Cyriaque d’Ancône & Hartmann Schedel

pour mémoire, Cyriaque d’Ancône
http://fr.wikipedia.org/wiki/Cyriaque_d%27Anc%C3%B4ne
a été cité par Anthony Grafton, dans sa troisième conférence au Louvre à propos du livre illustré : Hartmann Schedel et son contexte, mais de manière trop rapide.

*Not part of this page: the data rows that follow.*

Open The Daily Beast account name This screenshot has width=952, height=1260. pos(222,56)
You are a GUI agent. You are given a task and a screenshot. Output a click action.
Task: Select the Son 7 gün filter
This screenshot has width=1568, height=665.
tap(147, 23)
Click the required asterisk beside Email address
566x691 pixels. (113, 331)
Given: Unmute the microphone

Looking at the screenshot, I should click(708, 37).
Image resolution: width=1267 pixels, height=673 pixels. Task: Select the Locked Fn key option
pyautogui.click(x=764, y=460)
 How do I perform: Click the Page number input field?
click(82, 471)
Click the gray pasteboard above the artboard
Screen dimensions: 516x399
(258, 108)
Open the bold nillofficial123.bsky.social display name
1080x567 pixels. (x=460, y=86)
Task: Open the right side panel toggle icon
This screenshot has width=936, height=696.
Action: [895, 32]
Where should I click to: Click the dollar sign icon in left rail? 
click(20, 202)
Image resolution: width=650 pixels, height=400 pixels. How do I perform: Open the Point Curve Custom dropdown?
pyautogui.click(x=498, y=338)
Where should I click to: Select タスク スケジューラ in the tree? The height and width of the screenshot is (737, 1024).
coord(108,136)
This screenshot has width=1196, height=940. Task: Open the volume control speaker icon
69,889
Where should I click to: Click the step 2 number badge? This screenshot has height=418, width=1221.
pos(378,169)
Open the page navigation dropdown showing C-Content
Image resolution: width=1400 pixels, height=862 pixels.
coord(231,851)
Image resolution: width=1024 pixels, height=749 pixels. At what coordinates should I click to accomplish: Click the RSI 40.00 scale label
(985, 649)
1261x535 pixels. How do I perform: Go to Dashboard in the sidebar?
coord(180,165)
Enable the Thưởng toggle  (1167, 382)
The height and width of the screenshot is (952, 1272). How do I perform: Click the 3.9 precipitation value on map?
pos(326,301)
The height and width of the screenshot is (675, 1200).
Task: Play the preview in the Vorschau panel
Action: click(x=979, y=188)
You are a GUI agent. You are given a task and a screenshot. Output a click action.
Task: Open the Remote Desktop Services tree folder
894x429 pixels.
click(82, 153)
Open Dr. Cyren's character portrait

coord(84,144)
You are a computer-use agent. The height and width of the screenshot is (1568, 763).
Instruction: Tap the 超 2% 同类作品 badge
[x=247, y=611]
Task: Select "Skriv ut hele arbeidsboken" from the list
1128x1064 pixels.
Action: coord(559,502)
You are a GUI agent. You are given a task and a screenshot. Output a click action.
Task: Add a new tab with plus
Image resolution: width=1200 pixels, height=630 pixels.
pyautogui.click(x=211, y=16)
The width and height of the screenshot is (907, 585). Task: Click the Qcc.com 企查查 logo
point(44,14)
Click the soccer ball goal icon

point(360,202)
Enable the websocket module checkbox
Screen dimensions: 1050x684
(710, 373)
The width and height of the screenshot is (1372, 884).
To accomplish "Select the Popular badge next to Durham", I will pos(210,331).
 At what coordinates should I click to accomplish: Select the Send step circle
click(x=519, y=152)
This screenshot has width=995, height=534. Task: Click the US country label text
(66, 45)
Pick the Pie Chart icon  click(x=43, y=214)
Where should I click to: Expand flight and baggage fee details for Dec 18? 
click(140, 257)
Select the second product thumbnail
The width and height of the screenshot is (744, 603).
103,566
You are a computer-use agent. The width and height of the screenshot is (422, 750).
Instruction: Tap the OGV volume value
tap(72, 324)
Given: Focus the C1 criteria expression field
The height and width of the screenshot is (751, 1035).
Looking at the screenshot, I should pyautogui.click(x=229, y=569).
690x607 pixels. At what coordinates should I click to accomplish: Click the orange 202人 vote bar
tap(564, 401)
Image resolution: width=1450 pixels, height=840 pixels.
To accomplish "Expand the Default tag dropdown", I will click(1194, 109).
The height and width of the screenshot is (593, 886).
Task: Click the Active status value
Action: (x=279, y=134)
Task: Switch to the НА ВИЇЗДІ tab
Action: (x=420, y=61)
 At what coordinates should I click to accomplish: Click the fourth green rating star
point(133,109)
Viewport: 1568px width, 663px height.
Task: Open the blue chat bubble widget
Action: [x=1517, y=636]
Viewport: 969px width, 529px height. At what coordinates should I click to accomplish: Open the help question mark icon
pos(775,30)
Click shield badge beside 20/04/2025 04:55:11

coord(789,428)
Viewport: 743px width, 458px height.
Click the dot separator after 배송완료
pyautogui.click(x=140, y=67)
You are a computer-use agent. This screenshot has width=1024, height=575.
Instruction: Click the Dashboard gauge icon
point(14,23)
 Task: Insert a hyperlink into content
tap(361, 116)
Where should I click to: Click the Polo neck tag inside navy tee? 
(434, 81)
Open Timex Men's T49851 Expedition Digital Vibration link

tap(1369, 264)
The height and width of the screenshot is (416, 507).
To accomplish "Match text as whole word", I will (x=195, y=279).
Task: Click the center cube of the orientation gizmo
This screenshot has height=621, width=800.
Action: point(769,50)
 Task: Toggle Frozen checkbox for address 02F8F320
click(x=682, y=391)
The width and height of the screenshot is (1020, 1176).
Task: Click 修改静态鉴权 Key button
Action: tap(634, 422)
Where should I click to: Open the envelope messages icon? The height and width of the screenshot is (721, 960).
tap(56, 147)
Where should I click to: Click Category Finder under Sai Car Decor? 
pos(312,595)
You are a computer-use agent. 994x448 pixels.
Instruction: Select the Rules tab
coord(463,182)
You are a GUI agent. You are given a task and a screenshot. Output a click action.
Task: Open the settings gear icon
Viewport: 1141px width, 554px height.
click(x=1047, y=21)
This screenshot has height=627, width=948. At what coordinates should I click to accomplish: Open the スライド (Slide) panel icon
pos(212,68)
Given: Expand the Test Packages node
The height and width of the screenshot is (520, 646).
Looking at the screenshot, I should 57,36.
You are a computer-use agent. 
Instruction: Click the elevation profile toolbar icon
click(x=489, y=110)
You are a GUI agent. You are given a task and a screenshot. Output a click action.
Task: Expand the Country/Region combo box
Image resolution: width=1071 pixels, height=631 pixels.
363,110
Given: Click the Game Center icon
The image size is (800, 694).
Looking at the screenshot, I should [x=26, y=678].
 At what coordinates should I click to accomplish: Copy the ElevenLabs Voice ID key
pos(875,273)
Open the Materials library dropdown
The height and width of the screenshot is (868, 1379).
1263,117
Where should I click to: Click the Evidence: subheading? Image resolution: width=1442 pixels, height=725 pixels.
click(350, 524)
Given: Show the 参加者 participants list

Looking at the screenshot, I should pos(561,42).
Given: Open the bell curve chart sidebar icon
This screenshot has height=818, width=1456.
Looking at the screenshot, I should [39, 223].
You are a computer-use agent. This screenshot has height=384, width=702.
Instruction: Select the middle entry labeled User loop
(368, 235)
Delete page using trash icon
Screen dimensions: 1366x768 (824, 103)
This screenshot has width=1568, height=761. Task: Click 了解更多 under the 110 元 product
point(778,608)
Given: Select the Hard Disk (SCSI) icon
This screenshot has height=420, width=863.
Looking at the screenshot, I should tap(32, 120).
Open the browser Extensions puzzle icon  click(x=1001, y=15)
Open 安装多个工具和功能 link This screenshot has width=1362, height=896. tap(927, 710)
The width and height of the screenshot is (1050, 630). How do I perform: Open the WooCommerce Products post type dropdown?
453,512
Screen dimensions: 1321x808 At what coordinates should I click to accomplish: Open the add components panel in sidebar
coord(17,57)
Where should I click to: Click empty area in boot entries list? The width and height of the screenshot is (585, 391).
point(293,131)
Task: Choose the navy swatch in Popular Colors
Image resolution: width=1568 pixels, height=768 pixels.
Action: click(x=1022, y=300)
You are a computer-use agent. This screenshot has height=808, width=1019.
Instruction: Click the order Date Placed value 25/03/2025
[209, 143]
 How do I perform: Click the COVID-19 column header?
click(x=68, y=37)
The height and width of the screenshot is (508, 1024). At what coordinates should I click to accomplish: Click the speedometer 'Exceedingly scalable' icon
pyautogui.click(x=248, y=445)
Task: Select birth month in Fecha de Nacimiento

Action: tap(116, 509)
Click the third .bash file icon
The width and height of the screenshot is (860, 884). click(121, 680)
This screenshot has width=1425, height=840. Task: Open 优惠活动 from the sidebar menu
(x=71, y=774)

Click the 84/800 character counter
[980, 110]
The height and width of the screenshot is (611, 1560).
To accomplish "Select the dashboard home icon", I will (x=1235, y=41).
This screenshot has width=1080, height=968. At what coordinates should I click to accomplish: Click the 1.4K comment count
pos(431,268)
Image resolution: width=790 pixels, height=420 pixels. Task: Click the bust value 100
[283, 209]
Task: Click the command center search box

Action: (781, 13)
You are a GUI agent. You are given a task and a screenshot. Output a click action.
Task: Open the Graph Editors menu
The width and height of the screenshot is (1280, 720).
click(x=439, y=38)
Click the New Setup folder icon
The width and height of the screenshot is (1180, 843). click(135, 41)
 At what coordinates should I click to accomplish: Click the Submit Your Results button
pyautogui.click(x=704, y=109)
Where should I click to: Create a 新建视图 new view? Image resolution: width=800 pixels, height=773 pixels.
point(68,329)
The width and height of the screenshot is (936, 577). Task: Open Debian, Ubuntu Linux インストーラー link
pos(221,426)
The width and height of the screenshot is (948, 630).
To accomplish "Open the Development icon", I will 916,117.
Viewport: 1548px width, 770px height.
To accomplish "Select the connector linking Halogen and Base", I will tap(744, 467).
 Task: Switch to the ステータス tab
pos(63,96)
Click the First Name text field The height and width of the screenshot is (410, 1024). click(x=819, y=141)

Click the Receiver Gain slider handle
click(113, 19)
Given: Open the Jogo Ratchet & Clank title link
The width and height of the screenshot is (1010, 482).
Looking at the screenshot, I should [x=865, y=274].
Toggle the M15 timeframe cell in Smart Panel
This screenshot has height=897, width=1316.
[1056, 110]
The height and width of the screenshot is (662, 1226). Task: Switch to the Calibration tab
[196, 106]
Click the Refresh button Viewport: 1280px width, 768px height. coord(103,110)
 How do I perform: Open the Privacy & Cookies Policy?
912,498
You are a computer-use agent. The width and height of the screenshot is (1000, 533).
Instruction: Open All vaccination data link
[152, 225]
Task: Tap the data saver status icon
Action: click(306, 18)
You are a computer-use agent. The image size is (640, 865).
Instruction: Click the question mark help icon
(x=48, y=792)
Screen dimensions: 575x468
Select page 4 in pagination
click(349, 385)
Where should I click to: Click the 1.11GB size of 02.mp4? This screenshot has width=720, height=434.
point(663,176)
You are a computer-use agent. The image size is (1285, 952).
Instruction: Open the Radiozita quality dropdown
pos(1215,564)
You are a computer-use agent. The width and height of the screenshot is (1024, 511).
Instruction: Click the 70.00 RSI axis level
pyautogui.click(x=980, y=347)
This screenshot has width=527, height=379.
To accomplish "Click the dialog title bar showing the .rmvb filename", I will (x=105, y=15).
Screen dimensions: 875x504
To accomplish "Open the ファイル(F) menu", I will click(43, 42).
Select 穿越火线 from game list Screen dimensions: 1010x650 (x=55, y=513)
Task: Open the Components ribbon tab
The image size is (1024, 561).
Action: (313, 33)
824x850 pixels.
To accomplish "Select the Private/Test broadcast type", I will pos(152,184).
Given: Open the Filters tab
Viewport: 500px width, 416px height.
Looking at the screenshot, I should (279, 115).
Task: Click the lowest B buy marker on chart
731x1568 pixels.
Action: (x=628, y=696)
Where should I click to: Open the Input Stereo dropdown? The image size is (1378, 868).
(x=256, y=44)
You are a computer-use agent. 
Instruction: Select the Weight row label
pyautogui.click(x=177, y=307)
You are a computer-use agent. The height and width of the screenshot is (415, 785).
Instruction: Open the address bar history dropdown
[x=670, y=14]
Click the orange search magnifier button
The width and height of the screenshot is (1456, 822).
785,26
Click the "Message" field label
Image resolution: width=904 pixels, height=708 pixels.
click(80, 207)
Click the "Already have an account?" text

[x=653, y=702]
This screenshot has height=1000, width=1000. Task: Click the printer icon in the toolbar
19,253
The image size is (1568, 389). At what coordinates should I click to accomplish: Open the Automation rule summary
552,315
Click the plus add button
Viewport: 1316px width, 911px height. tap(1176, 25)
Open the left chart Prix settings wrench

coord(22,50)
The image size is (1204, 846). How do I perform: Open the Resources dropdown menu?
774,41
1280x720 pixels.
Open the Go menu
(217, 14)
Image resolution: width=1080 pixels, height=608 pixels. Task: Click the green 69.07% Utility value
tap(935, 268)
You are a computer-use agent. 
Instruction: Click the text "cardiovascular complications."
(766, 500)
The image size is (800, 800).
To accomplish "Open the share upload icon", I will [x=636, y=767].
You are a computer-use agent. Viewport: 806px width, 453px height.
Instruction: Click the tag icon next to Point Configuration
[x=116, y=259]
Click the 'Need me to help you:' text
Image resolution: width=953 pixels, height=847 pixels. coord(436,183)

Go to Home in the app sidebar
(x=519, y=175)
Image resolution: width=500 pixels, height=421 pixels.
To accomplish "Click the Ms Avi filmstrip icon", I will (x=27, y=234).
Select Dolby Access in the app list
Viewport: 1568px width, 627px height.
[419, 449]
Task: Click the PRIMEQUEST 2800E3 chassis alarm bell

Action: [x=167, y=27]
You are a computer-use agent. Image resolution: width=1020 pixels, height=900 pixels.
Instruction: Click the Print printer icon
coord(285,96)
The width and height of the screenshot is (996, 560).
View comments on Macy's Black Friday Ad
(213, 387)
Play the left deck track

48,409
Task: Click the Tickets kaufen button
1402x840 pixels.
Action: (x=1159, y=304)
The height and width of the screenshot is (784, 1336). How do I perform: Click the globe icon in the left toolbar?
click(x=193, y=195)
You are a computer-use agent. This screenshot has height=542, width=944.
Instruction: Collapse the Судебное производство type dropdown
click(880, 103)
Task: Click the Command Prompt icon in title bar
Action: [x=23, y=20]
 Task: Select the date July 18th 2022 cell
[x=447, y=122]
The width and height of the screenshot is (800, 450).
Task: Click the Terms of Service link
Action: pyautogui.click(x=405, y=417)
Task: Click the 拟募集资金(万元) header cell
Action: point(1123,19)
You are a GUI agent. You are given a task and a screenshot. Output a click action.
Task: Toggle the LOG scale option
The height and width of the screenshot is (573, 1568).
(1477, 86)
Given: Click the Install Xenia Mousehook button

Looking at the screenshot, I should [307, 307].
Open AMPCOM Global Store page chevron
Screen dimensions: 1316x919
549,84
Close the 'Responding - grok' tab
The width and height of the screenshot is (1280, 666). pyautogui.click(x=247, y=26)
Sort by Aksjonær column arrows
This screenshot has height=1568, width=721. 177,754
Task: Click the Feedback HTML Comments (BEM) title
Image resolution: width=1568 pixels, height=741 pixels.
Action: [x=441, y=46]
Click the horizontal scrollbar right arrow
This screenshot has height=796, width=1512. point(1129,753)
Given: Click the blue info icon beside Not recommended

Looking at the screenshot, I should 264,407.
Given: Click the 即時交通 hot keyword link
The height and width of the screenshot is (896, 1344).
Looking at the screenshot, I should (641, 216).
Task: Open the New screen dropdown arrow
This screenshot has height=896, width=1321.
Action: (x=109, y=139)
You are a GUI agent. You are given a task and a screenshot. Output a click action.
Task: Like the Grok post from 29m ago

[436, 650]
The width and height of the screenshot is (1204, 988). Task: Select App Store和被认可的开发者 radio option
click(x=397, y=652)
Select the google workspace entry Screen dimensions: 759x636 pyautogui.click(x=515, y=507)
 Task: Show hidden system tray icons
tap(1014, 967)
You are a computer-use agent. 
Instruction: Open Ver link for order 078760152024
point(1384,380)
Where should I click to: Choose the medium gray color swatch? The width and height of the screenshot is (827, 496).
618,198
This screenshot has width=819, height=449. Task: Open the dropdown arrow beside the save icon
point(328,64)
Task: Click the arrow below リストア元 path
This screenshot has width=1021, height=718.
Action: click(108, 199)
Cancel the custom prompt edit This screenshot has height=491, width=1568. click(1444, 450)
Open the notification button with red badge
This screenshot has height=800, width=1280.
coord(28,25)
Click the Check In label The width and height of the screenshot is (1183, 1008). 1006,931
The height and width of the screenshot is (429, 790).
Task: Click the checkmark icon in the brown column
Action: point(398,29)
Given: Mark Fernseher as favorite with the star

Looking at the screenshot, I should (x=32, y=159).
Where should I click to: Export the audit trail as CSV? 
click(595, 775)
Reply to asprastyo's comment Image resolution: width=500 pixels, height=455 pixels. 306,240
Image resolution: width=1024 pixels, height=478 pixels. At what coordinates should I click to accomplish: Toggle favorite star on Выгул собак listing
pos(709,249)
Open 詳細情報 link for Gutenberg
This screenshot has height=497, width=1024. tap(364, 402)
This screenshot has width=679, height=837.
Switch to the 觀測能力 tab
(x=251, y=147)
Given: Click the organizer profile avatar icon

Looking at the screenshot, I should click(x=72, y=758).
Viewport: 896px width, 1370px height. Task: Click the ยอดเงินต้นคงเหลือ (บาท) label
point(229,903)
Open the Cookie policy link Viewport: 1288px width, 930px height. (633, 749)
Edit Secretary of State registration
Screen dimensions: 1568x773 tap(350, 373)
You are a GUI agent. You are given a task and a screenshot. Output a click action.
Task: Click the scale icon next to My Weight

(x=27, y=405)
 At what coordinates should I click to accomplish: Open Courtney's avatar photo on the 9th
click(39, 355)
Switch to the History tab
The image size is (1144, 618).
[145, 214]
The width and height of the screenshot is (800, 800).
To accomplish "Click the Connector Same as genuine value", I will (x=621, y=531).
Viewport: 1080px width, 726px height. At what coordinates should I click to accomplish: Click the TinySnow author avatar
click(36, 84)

Le livre > La chronique de Nuremberg > http://www.beloit.edu/nuremberg/inside/about/index.htm

Au vol, à propos de Cyriaque d’Ancône, on comprend que l’origine de la page n’est pas la page en tant que telle, mais le dessin comme saisie précise sur le vif des textes, bas-reliefs ou statues antiques pour en garder la mémoire, —s’ils devaient disparaître—, ce que fit Cyriaque au crayon sur des feuilles volantes avec quelques notes textuelles, c’est ça l’origine de la page: une image occupant l’espace de la feuille de papier, reproduisant des éléments architecturaux, figures humaines en acte et textes gravés sur pierre avec quelques mots d’accompagnement de la main du dessinateur et par extension le livre est la somme de ces feuilles volantes ! Ce qui nous amènerait à la fois au Mnemosyne de Warburg et à l’esthétique néo-classique de David et ses élèves avant et pendant la révolution, à mille lieux de l’esthétique « gothique » de la gravure sur bois des images, telle qu’on la découvre dans la Chronique: ainsi Hartmann Schedel a eu en main ces feuilles de dessin qu’il a récupérées et éditées dans sa grande encyclopédie mais au prix de ce traitement graphique costaud.